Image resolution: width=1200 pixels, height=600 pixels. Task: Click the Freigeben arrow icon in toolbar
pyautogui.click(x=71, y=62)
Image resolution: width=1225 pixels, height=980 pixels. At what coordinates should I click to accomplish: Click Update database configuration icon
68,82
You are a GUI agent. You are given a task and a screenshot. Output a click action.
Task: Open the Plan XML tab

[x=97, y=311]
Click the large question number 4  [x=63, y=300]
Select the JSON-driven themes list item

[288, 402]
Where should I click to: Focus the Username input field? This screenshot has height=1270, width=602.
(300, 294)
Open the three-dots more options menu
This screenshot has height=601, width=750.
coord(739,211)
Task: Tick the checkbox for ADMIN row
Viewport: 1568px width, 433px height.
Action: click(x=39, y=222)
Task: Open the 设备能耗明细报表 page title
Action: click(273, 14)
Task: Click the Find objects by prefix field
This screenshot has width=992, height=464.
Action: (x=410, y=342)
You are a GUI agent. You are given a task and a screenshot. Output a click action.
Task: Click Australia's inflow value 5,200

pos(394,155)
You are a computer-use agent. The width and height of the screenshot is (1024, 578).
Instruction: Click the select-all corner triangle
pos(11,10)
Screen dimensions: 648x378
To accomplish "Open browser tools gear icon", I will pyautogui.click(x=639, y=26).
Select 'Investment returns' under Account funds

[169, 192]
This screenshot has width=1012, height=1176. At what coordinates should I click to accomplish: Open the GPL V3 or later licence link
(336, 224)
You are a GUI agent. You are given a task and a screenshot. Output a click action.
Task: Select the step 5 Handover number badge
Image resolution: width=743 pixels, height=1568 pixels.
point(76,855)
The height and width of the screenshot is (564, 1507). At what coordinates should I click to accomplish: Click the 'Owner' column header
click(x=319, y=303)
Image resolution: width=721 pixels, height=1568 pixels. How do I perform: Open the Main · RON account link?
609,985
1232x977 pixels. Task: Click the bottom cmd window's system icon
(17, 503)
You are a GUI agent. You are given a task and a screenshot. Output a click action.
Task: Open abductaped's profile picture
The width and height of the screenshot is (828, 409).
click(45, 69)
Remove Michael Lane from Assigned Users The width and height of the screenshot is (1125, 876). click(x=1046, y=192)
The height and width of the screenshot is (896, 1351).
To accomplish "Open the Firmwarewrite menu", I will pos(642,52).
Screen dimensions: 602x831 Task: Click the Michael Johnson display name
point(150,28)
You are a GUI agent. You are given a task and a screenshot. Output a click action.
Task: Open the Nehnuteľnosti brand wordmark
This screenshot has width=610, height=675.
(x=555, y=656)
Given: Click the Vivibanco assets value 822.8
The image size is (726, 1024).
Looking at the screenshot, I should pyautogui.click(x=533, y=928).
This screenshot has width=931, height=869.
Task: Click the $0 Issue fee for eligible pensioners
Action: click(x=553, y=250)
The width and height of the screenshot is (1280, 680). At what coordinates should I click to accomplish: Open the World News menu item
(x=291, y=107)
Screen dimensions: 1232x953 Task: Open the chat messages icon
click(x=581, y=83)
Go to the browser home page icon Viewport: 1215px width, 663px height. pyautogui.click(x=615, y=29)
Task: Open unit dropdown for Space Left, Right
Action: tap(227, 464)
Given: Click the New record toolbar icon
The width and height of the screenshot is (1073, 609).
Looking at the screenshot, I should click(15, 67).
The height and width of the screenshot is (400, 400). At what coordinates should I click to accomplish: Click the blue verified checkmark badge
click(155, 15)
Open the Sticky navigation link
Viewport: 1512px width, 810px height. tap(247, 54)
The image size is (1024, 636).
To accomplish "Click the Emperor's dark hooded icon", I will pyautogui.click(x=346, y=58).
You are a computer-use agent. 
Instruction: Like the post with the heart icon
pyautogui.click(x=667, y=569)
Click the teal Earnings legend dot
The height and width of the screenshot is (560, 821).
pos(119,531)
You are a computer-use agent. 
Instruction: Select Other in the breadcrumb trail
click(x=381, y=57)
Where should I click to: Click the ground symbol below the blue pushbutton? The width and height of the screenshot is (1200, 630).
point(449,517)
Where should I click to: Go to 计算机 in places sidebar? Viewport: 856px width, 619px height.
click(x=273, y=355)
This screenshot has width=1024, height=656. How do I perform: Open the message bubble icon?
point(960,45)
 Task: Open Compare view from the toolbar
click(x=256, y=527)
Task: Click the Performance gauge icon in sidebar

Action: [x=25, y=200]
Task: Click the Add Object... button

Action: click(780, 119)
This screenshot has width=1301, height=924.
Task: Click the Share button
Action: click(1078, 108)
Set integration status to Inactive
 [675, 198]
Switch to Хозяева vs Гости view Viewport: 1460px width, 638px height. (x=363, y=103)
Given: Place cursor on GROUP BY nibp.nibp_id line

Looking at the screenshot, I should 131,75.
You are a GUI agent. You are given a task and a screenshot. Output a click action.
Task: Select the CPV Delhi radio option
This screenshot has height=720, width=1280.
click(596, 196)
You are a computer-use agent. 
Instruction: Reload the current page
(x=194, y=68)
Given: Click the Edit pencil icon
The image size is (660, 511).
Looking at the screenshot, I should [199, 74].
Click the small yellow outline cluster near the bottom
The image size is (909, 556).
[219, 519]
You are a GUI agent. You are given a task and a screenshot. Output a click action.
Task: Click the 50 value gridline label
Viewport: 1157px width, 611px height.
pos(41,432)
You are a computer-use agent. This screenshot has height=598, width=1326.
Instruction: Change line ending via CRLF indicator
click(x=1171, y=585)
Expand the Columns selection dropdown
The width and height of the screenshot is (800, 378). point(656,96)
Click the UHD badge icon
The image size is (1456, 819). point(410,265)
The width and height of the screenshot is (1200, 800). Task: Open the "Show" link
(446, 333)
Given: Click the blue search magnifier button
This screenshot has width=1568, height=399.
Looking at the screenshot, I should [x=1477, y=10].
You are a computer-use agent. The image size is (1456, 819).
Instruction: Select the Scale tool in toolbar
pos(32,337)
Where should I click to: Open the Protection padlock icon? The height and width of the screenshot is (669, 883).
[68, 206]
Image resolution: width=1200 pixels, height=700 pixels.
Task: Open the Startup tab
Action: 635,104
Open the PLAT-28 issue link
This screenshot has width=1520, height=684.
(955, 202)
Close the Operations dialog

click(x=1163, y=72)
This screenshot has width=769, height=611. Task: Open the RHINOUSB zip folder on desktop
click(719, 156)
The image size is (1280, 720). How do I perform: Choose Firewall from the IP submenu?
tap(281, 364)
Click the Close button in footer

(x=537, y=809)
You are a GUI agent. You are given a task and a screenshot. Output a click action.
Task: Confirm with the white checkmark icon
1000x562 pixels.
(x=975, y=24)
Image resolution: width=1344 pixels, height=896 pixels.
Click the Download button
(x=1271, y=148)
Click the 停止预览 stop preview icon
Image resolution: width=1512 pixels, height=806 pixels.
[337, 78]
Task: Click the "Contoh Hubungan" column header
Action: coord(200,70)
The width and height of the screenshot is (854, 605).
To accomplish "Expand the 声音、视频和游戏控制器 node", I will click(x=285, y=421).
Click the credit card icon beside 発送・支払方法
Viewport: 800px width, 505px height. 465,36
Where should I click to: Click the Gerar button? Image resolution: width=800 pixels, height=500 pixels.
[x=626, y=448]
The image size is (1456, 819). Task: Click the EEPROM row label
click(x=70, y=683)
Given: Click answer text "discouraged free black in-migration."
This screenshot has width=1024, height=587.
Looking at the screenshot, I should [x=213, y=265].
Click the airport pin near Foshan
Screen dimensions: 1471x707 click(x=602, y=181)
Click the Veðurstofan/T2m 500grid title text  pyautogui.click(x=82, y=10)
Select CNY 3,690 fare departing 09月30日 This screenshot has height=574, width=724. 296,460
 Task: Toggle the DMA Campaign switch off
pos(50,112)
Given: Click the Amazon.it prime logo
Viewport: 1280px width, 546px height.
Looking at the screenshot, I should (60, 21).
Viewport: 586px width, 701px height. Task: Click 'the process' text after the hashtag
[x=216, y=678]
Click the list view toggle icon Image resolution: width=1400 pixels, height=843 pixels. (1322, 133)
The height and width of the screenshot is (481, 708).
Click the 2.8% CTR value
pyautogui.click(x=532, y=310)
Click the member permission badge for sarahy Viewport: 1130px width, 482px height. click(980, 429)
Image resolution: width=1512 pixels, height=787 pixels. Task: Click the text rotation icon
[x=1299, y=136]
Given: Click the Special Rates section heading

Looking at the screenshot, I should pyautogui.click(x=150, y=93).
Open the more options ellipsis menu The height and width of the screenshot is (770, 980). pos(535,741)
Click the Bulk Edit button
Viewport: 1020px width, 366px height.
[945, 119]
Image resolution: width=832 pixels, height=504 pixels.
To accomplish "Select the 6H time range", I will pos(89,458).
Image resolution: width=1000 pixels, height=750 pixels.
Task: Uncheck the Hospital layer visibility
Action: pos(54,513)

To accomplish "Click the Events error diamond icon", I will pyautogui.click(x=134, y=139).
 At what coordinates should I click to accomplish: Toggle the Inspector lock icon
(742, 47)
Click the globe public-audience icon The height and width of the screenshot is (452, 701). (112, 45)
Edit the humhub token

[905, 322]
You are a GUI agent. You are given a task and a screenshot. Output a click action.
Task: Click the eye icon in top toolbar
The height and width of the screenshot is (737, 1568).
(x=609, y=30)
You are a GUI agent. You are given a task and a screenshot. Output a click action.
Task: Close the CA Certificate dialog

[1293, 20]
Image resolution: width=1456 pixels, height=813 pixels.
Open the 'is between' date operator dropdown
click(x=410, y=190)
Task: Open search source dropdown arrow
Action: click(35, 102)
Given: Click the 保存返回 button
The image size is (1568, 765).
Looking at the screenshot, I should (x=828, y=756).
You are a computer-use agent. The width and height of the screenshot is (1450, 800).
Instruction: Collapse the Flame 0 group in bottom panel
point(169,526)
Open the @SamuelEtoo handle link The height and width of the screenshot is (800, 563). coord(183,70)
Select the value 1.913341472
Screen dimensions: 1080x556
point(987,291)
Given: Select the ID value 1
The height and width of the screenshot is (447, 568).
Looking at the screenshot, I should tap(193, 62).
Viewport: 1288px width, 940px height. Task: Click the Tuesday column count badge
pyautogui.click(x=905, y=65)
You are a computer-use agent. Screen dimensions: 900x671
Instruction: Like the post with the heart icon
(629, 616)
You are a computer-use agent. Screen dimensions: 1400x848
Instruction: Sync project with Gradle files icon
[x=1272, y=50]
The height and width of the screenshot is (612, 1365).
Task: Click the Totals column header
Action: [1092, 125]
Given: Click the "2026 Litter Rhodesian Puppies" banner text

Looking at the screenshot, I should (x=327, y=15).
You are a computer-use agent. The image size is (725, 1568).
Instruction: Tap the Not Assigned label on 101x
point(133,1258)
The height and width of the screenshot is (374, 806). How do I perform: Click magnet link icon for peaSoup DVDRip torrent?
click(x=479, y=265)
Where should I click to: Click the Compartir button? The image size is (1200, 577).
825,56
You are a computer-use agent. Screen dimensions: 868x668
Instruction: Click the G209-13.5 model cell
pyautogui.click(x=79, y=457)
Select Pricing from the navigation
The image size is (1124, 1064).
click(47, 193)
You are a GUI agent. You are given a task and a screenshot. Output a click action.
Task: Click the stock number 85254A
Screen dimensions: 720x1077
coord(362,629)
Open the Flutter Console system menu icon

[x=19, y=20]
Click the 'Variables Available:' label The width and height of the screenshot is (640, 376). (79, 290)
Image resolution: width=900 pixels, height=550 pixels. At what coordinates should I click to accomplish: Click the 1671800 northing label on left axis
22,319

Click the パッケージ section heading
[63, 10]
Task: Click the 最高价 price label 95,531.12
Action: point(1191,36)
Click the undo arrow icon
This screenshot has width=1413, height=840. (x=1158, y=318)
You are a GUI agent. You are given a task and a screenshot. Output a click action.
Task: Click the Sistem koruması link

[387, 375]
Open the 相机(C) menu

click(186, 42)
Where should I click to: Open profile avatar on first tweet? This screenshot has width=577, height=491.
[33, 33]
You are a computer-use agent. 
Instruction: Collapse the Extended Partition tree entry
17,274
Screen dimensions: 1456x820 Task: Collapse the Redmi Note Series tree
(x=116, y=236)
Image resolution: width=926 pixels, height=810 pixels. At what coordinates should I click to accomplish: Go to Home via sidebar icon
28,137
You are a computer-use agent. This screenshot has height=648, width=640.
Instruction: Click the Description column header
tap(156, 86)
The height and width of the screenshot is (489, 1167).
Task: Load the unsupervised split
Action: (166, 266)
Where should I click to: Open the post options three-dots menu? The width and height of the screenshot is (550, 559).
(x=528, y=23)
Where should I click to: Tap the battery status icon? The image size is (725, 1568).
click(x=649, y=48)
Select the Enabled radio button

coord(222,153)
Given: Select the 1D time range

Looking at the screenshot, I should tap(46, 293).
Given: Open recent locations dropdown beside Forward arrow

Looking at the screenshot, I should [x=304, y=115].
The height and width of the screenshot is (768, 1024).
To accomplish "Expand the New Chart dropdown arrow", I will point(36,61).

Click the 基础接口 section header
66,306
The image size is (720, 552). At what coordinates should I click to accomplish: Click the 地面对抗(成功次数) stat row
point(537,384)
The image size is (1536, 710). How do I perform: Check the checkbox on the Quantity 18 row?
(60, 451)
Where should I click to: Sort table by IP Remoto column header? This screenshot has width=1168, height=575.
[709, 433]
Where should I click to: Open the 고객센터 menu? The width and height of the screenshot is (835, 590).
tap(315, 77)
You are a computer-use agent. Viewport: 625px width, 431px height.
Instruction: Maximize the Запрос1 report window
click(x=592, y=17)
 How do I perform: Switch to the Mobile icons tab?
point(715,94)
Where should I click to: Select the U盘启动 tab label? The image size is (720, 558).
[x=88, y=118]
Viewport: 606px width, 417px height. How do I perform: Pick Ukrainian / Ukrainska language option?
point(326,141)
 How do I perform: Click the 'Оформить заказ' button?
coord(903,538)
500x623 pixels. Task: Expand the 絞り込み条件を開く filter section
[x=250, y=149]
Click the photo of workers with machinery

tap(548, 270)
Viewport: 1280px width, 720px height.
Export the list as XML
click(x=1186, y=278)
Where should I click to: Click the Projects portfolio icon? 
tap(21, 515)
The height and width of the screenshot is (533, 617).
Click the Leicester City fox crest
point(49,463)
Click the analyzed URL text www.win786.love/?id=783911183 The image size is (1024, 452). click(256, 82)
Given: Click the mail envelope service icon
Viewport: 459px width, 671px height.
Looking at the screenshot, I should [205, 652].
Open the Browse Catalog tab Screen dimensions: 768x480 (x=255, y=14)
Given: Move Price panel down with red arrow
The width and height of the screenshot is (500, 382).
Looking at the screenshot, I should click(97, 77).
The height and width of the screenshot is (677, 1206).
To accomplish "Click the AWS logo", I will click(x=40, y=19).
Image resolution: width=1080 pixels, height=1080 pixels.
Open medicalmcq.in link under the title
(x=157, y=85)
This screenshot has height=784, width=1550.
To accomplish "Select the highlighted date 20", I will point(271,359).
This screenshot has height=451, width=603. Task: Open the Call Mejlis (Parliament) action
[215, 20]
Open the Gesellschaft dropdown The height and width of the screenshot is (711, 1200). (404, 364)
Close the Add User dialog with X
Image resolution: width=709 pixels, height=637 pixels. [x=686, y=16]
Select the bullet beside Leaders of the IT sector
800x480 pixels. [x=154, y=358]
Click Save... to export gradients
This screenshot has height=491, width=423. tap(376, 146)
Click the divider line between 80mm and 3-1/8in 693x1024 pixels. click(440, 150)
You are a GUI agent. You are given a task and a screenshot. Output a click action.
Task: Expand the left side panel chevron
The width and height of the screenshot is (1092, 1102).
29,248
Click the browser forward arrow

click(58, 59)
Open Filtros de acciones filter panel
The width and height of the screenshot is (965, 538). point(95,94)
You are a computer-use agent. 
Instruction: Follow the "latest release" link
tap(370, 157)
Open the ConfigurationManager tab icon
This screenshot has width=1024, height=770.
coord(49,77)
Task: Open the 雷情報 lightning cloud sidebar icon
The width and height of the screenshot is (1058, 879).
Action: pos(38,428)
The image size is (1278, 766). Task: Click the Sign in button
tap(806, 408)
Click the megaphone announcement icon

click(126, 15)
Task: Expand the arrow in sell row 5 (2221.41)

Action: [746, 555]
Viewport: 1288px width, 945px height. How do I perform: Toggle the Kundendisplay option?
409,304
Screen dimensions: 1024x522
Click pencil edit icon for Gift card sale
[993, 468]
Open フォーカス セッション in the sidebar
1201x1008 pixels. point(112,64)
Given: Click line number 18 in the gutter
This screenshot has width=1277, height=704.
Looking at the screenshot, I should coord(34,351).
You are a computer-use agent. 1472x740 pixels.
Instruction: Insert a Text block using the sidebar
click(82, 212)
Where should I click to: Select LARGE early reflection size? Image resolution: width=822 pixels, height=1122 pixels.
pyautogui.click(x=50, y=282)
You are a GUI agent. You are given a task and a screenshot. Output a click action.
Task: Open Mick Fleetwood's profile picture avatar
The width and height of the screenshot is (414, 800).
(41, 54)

——————————

Exercise ▸ Search the listing for "number" and copy each line holding it.

Completed task ▸
Click the large question number 4  [x=63, y=300]
Task: Select the step 5 Handover number badge
Task: Click the stock number 85254A
Given: Click line number 18 in the gutter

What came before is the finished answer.